Petroleum refinery production planning

Boddy and Johnson boddy describe a planning and scheduling problem arising in the management of petroleum refinement operations. The objects of this problem include materials, in the form of hydrocarbon mixtures and fractions, tanks and processing units. During the operation of the refinery the mixtures and fractions pass through a series of processing units including distillation units, desulphurisation units and cracking units. Inside these units they are converted and combined to produce desired materials and to remove waste products. Processes include the filling and emptying of tanks, which in some cases can happen simultaneously on the same tank, treatment of materials and their transfer between tanks. The continuous components of the problem include process unit control settings, flow volumes and rates, material properties and volumes and the time-dependent properties of materials being combined in tanks as a consequence of refinement operations.

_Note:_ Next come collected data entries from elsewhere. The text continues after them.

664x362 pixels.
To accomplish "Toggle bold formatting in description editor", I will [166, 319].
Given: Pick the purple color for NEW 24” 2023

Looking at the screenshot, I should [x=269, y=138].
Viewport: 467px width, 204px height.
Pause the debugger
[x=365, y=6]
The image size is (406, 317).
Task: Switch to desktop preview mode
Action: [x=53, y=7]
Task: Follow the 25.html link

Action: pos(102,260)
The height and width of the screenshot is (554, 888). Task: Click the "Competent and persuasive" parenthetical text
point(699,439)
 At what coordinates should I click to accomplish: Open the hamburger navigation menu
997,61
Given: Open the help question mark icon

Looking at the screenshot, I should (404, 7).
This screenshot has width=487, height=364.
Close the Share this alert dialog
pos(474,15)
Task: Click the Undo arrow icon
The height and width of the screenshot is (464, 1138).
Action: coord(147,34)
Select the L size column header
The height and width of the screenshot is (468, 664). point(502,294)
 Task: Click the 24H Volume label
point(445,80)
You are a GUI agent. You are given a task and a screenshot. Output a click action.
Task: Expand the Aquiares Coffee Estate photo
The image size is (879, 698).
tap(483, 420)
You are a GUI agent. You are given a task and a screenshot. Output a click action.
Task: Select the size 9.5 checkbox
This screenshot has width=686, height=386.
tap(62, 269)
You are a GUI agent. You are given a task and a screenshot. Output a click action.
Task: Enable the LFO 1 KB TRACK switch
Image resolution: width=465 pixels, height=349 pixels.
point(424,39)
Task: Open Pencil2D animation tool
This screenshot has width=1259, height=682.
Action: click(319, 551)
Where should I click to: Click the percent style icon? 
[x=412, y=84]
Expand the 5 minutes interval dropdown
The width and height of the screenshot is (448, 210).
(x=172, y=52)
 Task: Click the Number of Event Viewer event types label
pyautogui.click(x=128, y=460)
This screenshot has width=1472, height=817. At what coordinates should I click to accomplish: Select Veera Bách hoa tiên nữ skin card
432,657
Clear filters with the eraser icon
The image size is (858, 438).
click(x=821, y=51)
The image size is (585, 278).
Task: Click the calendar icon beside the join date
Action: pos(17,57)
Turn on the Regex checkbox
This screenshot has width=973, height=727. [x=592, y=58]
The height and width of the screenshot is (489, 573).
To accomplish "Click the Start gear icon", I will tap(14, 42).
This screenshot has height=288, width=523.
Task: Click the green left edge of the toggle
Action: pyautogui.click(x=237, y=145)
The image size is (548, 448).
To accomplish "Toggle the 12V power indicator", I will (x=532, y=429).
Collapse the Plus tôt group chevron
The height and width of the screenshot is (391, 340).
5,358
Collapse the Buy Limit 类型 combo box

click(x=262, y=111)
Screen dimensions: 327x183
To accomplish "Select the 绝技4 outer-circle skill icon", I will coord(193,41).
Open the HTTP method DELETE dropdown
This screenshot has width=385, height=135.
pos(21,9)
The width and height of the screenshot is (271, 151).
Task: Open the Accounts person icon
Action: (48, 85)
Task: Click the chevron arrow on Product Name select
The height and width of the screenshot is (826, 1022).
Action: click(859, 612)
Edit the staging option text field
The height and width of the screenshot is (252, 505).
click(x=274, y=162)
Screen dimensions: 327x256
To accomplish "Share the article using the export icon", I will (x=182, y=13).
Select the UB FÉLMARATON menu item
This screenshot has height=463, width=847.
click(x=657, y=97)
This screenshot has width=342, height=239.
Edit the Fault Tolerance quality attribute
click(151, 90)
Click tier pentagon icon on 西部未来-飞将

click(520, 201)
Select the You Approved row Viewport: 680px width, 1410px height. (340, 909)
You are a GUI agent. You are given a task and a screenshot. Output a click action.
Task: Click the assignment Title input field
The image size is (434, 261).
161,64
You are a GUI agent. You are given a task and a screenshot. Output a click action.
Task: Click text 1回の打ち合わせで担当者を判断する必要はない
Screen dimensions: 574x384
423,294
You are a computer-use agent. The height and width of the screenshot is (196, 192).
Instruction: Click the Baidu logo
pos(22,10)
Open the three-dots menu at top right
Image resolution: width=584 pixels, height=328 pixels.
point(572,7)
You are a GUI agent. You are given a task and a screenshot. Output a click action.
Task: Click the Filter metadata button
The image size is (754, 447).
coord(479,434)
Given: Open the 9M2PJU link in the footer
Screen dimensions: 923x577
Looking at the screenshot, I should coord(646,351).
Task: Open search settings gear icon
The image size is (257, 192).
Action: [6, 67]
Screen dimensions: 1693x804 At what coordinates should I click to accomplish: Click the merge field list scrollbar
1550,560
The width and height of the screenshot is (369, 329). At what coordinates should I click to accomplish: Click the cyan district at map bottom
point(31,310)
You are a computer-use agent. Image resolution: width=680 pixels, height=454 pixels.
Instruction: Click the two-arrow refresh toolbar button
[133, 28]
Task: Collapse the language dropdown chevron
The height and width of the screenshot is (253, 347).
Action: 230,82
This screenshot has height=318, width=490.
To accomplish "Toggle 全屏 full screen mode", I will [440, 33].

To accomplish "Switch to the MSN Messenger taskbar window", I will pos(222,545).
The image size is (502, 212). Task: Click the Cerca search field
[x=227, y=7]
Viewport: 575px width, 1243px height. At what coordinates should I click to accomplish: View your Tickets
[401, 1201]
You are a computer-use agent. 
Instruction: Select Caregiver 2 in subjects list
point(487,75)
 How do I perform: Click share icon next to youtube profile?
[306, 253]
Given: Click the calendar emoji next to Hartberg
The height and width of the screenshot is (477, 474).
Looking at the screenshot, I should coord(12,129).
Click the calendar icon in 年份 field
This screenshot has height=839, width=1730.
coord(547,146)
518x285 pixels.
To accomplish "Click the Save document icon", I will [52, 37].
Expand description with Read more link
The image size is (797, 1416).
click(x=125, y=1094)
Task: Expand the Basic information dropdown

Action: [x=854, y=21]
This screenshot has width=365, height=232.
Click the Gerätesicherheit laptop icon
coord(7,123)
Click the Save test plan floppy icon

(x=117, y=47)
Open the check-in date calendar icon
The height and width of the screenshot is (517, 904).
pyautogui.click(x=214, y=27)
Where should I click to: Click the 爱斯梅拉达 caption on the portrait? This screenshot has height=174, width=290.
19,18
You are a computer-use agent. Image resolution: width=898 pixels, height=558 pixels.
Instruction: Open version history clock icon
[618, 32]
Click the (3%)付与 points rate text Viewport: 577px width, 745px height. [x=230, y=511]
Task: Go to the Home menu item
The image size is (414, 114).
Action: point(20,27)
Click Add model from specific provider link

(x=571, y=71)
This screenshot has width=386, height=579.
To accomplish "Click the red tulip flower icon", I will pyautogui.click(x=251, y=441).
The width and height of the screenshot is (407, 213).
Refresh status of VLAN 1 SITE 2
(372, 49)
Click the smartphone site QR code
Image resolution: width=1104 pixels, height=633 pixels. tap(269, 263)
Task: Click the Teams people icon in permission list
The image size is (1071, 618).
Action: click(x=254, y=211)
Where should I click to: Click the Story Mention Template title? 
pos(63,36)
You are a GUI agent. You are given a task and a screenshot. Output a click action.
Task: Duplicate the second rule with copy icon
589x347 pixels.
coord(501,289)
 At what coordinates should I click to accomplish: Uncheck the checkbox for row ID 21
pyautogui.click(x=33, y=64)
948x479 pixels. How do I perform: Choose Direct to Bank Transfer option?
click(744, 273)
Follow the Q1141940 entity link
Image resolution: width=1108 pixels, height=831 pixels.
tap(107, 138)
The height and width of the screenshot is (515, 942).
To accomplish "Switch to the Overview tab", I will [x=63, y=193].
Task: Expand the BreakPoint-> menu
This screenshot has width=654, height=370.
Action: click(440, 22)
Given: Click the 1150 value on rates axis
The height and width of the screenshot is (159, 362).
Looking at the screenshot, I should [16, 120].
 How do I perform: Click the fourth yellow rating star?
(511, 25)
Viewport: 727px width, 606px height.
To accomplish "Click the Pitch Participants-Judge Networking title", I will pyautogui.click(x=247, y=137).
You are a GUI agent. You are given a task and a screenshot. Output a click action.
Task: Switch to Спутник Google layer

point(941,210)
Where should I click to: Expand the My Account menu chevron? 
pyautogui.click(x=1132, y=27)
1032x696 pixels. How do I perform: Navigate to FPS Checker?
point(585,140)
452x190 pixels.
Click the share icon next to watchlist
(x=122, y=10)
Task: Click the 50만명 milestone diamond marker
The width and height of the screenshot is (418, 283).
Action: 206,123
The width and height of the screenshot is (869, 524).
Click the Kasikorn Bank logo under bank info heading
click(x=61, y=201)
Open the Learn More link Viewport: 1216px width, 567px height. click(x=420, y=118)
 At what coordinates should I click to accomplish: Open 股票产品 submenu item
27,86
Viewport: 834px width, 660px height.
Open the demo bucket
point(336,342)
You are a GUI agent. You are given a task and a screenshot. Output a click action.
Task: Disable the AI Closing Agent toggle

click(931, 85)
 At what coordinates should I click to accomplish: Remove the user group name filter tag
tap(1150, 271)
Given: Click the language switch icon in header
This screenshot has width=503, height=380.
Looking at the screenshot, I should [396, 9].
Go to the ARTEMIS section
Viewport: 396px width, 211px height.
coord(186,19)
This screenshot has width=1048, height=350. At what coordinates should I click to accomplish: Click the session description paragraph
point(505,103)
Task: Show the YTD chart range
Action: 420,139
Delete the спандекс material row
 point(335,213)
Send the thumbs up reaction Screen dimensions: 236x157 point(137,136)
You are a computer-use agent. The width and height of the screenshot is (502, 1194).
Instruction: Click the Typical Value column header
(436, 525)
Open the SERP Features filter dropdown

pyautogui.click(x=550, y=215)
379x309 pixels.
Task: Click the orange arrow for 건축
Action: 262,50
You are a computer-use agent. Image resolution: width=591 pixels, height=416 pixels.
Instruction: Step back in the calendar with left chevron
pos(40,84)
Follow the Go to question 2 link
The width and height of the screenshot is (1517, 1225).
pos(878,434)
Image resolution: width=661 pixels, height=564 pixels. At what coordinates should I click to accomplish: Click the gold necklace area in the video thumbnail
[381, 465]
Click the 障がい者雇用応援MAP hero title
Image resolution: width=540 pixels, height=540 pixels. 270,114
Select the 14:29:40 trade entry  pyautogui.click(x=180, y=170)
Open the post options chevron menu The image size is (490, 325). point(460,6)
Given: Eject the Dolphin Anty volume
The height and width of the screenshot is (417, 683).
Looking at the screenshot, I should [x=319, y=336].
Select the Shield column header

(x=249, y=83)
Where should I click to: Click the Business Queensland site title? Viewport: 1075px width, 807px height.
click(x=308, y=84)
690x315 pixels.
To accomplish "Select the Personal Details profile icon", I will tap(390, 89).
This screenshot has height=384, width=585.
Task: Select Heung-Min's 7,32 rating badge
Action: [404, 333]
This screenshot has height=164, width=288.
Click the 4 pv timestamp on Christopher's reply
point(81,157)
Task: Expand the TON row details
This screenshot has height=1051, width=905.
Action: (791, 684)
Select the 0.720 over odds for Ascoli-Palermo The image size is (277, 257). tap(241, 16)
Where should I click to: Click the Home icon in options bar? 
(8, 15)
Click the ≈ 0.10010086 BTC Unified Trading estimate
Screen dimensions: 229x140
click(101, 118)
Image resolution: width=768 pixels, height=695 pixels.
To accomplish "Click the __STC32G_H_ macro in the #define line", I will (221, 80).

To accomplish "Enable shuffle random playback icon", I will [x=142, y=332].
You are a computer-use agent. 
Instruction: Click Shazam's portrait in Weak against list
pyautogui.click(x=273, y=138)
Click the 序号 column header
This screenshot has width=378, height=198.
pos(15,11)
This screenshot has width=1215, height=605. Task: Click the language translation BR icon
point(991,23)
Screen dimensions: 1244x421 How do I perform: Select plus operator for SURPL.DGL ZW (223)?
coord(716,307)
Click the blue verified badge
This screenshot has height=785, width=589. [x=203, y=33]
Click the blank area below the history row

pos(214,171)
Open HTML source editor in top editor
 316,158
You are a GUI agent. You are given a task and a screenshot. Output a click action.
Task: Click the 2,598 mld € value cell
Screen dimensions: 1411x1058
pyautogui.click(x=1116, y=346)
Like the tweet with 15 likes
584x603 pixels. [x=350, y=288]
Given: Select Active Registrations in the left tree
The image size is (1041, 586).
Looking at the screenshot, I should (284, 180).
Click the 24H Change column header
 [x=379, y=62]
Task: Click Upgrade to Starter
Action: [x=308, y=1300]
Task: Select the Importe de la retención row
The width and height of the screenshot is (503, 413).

An example demonstrating the utility of a continuous model arises in the construction of a gasoline blend. The success of a gasoline blend depends on the chemical balance of its constituents. Blending results from materials being pumped into and out of tanks and pipelines at rates which enable the exact quantities of the required chemical constituents to be controlled. For example, when diluting crude oil with a less sulphrous material the rate of in-flow of the diluting material, and its volume in the tank, have to be balanced by out-flow of the diluted crude oil and perhaps by other refinement operations.

Boddy and Johnson treat the problem of planning and scheduling refinery operations as an optimisation problem. Approximations based on discretisation lead to poor solutions, leading to a financial motivation for Boddy and Johnson's application. As they observe, a moderately large refinery can produce in the order of half a million barrels per day. They calculate that a $1\%$ decrease in efficiency, resulting from approximation, could result in the loss of a quarter of a million dollars per day. The more accurate the model of the continuous dynamics the more efficient and cost-effective the refinery.

Boddy and Johnson's planning and scheduling approach is based on dynamic constraint satisfaction involving continuous, and non-linear, constraints. A domain-specific solver was constructed, demonstrating that direct handling of continuous problem components can be realistic. Boddy and Johnson describe applying their solver to a real problem involving 18,000 continuous constraints including 2,700 quadratic constraints, 14,000 continuous variables and around 40 discrete decisions [Lamba, Dietz, Johnson, BoddyLamba et al.2003,Boddy JohnsonBoddy Johnson2002]. It is interesting to observe that this scale of problem is solvable, to optimality, with reasonable computational effort.